Wilco's Star Wars Is a Random Act of Love

A strange, small gift of an album for a strange, vast universe

dBpm Records

Why is the new Wilco album called Star Wars, and why is its cover a painting of a fluffy white cat? Here’s hoping that we never really find out. “I cry / at a joke / explained,” Jeff Tweedy sings four songs in, his voice a vampy impression of Bob Dylan’s as the band lays down a fuzz-rock flamenco backing. The rest of the song is a barrage of riddles: “It's a staring contest in a hall of mirrors / I sweat tears, but I don't ever cry.”

The song, “The Joke Explained,” is a worthy entry in Wilco’s long catalogue of songs that capture the idea of life as impossible to capture. Whether we’re all speakers speaking in code or one-way radios transmitting nonsense, Wilco’s adventuresome yet consistently tuneful music says that it’s normal and sometimes glorious to misunderstand and be misunderstood.

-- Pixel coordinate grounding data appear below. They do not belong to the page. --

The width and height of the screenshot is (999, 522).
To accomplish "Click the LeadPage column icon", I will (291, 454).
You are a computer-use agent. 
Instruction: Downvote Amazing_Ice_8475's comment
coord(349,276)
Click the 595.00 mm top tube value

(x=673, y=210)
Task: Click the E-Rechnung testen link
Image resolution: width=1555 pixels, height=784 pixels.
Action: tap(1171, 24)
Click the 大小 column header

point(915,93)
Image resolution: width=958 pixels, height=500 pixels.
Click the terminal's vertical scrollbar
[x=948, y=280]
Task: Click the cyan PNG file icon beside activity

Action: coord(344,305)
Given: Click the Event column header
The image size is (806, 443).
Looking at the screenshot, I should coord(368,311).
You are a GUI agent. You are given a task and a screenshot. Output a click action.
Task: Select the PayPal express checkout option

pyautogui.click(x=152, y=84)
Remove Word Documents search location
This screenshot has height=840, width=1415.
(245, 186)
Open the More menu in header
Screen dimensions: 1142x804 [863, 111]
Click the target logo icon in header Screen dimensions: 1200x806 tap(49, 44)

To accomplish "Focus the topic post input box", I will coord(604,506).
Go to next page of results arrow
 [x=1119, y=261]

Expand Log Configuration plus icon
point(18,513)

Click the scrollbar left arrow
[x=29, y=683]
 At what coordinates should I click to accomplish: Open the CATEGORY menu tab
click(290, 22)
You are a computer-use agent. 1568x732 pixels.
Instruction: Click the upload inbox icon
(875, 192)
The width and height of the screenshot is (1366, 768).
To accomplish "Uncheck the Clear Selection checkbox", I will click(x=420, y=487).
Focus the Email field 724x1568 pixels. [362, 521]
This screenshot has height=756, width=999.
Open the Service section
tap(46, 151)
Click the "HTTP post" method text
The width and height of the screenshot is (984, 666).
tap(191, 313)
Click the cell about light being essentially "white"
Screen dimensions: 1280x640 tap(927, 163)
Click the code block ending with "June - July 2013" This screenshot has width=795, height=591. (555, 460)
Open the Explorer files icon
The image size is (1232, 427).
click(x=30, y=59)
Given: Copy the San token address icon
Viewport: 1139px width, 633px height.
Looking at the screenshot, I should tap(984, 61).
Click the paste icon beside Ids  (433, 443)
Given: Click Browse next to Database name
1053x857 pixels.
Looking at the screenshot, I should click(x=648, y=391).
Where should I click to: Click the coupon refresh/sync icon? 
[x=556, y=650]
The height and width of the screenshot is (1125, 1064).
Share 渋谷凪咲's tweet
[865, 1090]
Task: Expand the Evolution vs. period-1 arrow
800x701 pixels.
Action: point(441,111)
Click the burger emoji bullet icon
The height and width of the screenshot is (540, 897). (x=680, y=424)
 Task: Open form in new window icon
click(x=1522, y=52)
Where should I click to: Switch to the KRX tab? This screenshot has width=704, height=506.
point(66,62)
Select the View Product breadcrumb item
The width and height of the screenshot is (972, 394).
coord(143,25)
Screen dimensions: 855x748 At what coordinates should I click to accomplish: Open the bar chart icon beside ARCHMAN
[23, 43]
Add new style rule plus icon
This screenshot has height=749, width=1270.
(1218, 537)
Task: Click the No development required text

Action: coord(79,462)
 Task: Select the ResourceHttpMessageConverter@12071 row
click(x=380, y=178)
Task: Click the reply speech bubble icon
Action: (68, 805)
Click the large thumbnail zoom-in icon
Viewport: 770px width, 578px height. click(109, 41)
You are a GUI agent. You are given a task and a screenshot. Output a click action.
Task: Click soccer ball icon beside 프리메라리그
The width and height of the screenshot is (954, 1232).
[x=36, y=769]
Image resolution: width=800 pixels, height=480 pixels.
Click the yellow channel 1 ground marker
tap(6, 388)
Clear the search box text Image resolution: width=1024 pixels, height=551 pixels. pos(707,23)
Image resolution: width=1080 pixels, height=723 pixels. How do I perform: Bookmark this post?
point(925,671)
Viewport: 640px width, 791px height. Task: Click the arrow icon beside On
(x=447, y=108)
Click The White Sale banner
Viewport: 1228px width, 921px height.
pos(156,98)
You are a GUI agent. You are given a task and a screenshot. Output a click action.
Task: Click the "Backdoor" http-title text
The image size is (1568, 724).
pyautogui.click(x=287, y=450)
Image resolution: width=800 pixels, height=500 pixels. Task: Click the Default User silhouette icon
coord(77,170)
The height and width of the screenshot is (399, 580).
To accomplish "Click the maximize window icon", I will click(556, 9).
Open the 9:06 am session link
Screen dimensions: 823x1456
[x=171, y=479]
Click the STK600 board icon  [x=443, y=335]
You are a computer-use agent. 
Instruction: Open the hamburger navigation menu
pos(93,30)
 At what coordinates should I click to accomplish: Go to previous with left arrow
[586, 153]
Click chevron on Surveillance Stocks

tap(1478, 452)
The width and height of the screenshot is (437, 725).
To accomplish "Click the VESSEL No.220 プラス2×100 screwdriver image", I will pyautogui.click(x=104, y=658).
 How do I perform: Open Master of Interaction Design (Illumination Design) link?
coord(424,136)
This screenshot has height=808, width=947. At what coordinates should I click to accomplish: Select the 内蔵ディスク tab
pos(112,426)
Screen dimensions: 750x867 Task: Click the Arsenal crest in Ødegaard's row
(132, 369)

As they’ve kept chugging into middle age, this core artistic premise has often been obscured by the dismissive description “dad-rock,” factually accurate though it may be (after all, Tweedy recently put out a record with his teenage son). Star Wars, the band’s ninth album, released by surprise and for free on the Internet, reminds that Wilco aren’t just reliable, safe rockers; they’re some of the most generous experimentalists to ever pick up guitars.

A crackling 33-minute trip, the album has way more in common with ‘90s indie pranksters like Pavement than it does with the Americana scene that Wilco’s long been associated with. While a few of these songs won’t stick in listeners’ heads for long, all of them feature a delightful sonic twist of some sort. You can tell what mood they’re in within a second of turning on the opener “EKG,” an instrumental whose migraine-frequency guitar stabs eventually lock onto a kraut groove that suggests liftoff into another world. In that world, we get a tune like “More…,” which sounds a bit like Tom Petty’s “Free Falling” except for the fact that its riffs pan between ears and the song drowns itself in distortion before the three-minute mark.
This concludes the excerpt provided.